Water is a fundamental substance on Earth, underpinning all known life forms and shaping geological processes. Its widespread presence and vital role stem from water’s unique properties, largely attributed to polarity. Understanding this intrinsic molecular feature provides insight into why water behaves as it does.
What Polarity Is
Molecular polarity refers to the distribution of electrical charge across a molecule, resulting in distinct positive and negative ends. This property arises from the unequal sharing of electrons between bonded atoms. When atoms with differing abilities to attract electrons, known as electronegativity, form a bond, the electron density shifts towards the more electronegative atom. This uneven distribution creates partial positive (δ+) and partial negative (δ-) charges, termed dipoles, within the bond. For a molecule to be considered polar, it must contain these polar bonds, and their asymmetrical arrangement must prevent the partial charges from canceling each other out.
Why Water Is Polar
Water (H₂O) is a polar molecule due to its atomic composition and molecular shape. The oxygen atom in a water molecule is significantly more electronegative than the hydrogen atoms. This means oxygen attracts the shared electrons in the covalent bonds more strongly, pulling them closer to itself. As a result, the oxygen atom develops a partial negative charge, while each hydrogen atom acquires a partial positive charge.

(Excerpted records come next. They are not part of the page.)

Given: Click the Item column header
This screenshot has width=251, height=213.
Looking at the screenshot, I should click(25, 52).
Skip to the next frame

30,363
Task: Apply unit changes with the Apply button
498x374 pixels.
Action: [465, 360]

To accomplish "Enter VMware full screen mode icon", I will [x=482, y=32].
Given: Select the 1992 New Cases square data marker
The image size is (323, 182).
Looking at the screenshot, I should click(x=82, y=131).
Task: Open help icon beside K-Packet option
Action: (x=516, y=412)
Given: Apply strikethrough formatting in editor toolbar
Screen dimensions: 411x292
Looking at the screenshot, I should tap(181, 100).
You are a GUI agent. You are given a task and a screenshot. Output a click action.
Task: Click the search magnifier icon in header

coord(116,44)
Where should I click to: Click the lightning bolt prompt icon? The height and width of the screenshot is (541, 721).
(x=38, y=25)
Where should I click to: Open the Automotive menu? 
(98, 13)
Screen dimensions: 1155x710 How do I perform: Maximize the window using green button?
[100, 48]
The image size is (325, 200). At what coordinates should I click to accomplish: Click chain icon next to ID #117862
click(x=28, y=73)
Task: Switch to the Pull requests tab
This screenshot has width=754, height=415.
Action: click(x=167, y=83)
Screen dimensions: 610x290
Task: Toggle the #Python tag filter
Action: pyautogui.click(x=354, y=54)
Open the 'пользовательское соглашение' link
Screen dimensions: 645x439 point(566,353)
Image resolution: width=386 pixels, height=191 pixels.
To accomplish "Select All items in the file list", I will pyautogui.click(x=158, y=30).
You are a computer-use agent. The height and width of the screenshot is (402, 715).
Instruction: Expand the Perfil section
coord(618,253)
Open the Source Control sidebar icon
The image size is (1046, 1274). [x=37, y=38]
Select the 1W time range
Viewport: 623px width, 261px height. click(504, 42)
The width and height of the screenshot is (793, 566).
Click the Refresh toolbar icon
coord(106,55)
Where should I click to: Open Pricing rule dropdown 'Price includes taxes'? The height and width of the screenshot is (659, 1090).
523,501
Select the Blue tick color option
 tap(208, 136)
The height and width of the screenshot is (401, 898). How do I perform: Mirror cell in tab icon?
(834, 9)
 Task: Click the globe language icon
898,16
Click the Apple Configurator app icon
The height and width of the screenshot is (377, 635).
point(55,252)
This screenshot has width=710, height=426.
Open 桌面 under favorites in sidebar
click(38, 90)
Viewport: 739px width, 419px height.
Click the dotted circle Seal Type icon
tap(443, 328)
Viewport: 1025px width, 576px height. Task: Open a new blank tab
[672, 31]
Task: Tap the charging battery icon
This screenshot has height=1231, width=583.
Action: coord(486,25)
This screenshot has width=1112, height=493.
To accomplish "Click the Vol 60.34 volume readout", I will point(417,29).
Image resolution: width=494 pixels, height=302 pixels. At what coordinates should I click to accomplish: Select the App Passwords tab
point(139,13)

Water’s bent molecular geometry is also crucial for its polarity. Unlike linear molecules where bond dipoles might cancel out, the H-O-H bond angle ensures an asymmetrical distribution of these partial charges. This bent shape prevents the positive and negative poles from neutralizing each other, giving the water molecule distinct positive and negative sides.
The Impact of Hydrogen Bonds
Water’s polarity directly enables the formation of hydrogen bonds, which are attractions between water molecules. A hydrogen bond occurs when the partial positive hydrogen atom of one water molecule is attracted to the partial negative oxygen atom of an adjacent water molecule. Although weaker than the covalent bonds within a water molecule, these intermolecular forces are responsible for many of water’s unique physical properties.
These bonds allow water molecules to “stick” to each other, a property known as cohesion. This cohesive force contributes to water’s high surface tension, which is the resistance of a liquid’s surface to rupture. Water also exhibits adhesion, meaning its molecules are attracted to other polar substances. Cohesion and adhesion together facilitate phenomena like capillary action, where water moves through narrow spaces, such as in plants, against gravity.
Water as a Solvent
Water’s polarity makes it an exceptional solvent, often referred to as the “universal solvent” because of its ability to dissolve more substances than any other liquid. This dissolving power is attributed to the principle of “like dissolves like,” meaning polar solvents effectively dissolve other polar molecules and ionic compounds.
When an ionic compound, such as table salt (sodium chloride), is introduced into water, the positively charged sodium ions are attracted to the partially negative oxygen ends of water molecules. Simultaneously, the negatively charged chloride ions are drawn to the partially positive hydrogen ends. These attractions cause the water molecules to surround and separate the ions, pulling them away from the crystal lattice.
This process leads to the formation of “hydration shells,” where water molecules orient themselves around each dissolved ion. The formation of these shells stabilizes the ions and keeps them dispersed throughout the solution. This capability to dissolve and transport substances is fundamental to biological systems, enabling the movement of nutrients and waste.